Cliques (“tribes”) are formed, leaders are chosen, and chaos and violence ensue as the teenagers struggle to survive.

It actually sounded like a pretty promising premise. (Ooh, alliteration.) It has been compared to excellent books like Lord of the Flies and The Hunger Games, so I thought I’d love it for sure.


I’ll begin with explaining why I disliked it, purely from a writing style viewpoint.

Yes, Quarantine sets up what could have potentially been an interesting study of human nature and sociology. It has all the dystopic elements of books like Battle Royale, Lord of the Flies, and The Hunger Games, but lacks their depth, skill, and insight.

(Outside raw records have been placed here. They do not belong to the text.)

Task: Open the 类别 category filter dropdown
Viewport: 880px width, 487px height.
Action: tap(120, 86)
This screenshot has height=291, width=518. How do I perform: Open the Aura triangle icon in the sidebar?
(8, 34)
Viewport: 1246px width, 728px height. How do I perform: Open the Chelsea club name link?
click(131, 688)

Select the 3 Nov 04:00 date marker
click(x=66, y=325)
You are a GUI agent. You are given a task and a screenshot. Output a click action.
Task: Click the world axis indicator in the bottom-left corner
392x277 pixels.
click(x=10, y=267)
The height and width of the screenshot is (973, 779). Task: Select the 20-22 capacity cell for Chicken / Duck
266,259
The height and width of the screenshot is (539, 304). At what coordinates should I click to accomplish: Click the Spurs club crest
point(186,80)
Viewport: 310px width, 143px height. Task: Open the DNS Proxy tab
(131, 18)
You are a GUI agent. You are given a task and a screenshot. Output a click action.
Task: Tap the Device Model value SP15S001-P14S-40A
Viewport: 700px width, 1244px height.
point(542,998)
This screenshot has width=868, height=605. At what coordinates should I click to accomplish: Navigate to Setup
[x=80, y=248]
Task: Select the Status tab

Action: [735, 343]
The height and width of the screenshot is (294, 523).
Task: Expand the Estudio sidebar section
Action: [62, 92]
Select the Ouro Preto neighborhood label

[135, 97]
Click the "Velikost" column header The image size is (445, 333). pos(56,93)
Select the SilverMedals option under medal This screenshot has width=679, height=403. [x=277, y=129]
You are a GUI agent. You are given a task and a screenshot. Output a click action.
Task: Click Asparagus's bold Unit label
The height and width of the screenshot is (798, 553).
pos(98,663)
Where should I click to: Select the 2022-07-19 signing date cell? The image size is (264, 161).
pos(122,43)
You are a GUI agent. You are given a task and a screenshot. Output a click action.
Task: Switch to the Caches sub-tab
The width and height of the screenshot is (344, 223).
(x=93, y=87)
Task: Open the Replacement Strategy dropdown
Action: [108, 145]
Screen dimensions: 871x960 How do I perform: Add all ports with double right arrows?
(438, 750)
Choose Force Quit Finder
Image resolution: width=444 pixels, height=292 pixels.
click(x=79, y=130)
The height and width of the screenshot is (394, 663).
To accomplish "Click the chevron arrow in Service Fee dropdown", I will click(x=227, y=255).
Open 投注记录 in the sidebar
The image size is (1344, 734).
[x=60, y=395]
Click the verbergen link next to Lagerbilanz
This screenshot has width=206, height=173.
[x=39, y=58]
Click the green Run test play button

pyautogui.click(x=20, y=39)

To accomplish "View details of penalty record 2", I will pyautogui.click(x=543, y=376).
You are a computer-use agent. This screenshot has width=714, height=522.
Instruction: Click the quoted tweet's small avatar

Quarantine lacks the quick-witted, introspective protagonist of The Hunger Games, and the smart political commentary of books of a similar genre. Instead, readers are stuck inside the heads of two protagonists (both pubescent teenage boys) which is mind-numbingly dull, and often frustrating.

My other beef with the storytelling is the way it kept skipping large spans of time. I understand why authors need to skip ahead through time if they want to tell a long story: of course, then it’s necessary. However, it’s where you break to skip ahead that’s important.

In this book, anytime something major would happen in the plot that would make me go, “Oooh, I wonder what’ll happen now? How will the students deal with this new development and organize themselves?”, it would just fast-forward to months later, when they’ve already finished dealing with it. I felt cheated, and this, to me, felt like very lazy writing.

It’s like they sped through all the potentially interesting bits, and slow-mo-ed through the boring “she likes him but I like her” bits. Ugh.

Overall it just felt like they were trying to capitalize on the popular genre of dystopian teen fiction, but without the wisdom or talent to do so in a compelling, intelligent way. (That sounds harsh, but I feel it’s true.)

Now I’m going to get into why it actually pissed me off.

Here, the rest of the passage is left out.